Exercise objective> What is needed is an exact printout of all the data.

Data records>
◆ ◆ ◆ ◆ ◆
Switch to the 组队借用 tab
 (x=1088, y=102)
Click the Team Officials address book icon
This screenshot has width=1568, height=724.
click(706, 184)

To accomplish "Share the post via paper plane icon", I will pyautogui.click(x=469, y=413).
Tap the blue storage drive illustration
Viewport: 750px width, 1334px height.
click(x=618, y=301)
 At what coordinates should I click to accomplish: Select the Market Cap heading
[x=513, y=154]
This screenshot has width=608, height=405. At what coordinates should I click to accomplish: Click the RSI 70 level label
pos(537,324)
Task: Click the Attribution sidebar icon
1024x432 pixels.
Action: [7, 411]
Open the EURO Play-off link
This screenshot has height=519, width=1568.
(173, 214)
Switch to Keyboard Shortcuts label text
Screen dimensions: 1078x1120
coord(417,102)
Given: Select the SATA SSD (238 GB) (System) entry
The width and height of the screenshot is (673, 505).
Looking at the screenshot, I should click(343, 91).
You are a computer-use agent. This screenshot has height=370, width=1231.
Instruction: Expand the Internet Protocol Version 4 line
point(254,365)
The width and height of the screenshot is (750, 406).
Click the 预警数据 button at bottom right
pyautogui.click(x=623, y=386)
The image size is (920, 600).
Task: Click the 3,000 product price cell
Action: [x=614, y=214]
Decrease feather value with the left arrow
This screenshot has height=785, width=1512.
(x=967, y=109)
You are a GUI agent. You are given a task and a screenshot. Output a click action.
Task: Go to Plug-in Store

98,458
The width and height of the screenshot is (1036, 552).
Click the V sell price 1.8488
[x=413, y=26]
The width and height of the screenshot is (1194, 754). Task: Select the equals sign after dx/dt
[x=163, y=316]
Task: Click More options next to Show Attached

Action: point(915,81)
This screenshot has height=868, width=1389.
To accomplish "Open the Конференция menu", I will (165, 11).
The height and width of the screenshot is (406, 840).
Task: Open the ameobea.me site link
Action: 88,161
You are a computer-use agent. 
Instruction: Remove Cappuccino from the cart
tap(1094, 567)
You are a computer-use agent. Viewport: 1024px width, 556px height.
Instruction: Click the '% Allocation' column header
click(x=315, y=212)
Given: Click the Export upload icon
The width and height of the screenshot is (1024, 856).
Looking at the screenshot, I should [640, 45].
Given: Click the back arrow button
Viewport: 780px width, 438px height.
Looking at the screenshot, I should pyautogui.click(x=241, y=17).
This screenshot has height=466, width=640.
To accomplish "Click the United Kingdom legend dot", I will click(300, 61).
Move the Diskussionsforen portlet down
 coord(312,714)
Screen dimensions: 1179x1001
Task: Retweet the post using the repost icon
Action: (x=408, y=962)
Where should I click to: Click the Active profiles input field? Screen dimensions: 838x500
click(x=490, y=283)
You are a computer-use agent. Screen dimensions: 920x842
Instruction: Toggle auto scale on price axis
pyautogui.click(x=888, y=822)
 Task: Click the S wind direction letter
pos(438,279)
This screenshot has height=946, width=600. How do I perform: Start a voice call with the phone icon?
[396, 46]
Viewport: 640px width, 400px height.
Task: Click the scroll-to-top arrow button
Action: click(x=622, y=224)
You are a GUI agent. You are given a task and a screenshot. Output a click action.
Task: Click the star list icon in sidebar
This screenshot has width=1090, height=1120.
◆ ◆ ◆ ◆ ◆
Response>
Switch to the 组队借用 tab
 (x=1088, y=102)
Click the Team Officials address book icon
This screenshot has width=1568, height=724.
click(706, 184)

To accomplish "Share the post via paper plane icon", I will pyautogui.click(x=469, y=413).
Tap the blue storage drive illustration
Viewport: 750px width, 1334px height.
click(x=618, y=301)
 At what coordinates should I click to accomplish: Select the Market Cap heading
[x=513, y=154]
This screenshot has width=608, height=405. At what coordinates should I click to accomplish: Click the RSI 70 level label
pos(537,324)
Task: Click the Attribution sidebar icon
1024x432 pixels.
Action: [7, 411]
Open the EURO Play-off link
This screenshot has height=519, width=1568.
(173, 214)
Switch to Keyboard Shortcuts label text
Screen dimensions: 1078x1120
coord(417,102)
Given: Select the SATA SSD (238 GB) (System) entry
The width and height of the screenshot is (673, 505).
Looking at the screenshot, I should click(343, 91).
You are a computer-use agent. This screenshot has height=370, width=1231.
Instruction: Expand the Internet Protocol Version 4 line
point(254,365)
The width and height of the screenshot is (750, 406).
Click the 预警数据 button at bottom right
pyautogui.click(x=623, y=386)
The image size is (920, 600).
Task: Click the 3,000 product price cell
Action: [x=614, y=214]
Decrease feather value with the left arrow
This screenshot has height=785, width=1512.
(x=967, y=109)
You are a GUI agent. You are given a task and a screenshot. Output a click action.
Task: Go to Plug-in Store

98,458
The width and height of the screenshot is (1036, 552).
Click the V sell price 1.8488
[x=413, y=26]
The width and height of the screenshot is (1194, 754). Task: Select the equals sign after dx/dt
[x=163, y=316]
Task: Click More options next to Show Attached

Action: point(915,81)
This screenshot has height=868, width=1389.
To accomplish "Open the Конференция menu", I will (165, 11).
The height and width of the screenshot is (406, 840).
Task: Open the ameobea.me site link
Action: 88,161
You are a computer-use agent. 
Instruction: Remove Cappuccino from the cart
tap(1094, 567)
You are a computer-use agent. Viewport: 1024px width, 556px height.
Instruction: Click the '% Allocation' column header
click(x=315, y=212)
Given: Click the Export upload icon
The width and height of the screenshot is (1024, 856).
Looking at the screenshot, I should [640, 45].
Given: Click the back arrow button
Viewport: 780px width, 438px height.
Looking at the screenshot, I should pyautogui.click(x=241, y=17).
This screenshot has height=466, width=640.
To accomplish "Click the United Kingdom legend dot", I will click(300, 61).
Move the Diskussionsforen portlet down
 coord(312,714)
Screen dimensions: 1179x1001
Task: Retweet the post using the repost icon
Action: (x=408, y=962)
Where should I click to: Click the Active profiles input field? Screen dimensions: 838x500
click(x=490, y=283)
You are a computer-use agent. Screen dimensions: 920x842
Instruction: Toggle auto scale on price axis
pyautogui.click(x=888, y=822)
 Task: Click the S wind direction letter
pos(438,279)
This screenshot has height=946, width=600. How do I perform: Start a voice call with the phone icon?
[396, 46]
Viewport: 640px width, 400px height.
Task: Click the scroll-to-top arrow button
Action: click(x=622, y=224)
You are a GUI agent. You are given a task and a screenshot. Output a click action.
Task: Click the star list icon in sidebar
This screenshot has width=1090, height=1120.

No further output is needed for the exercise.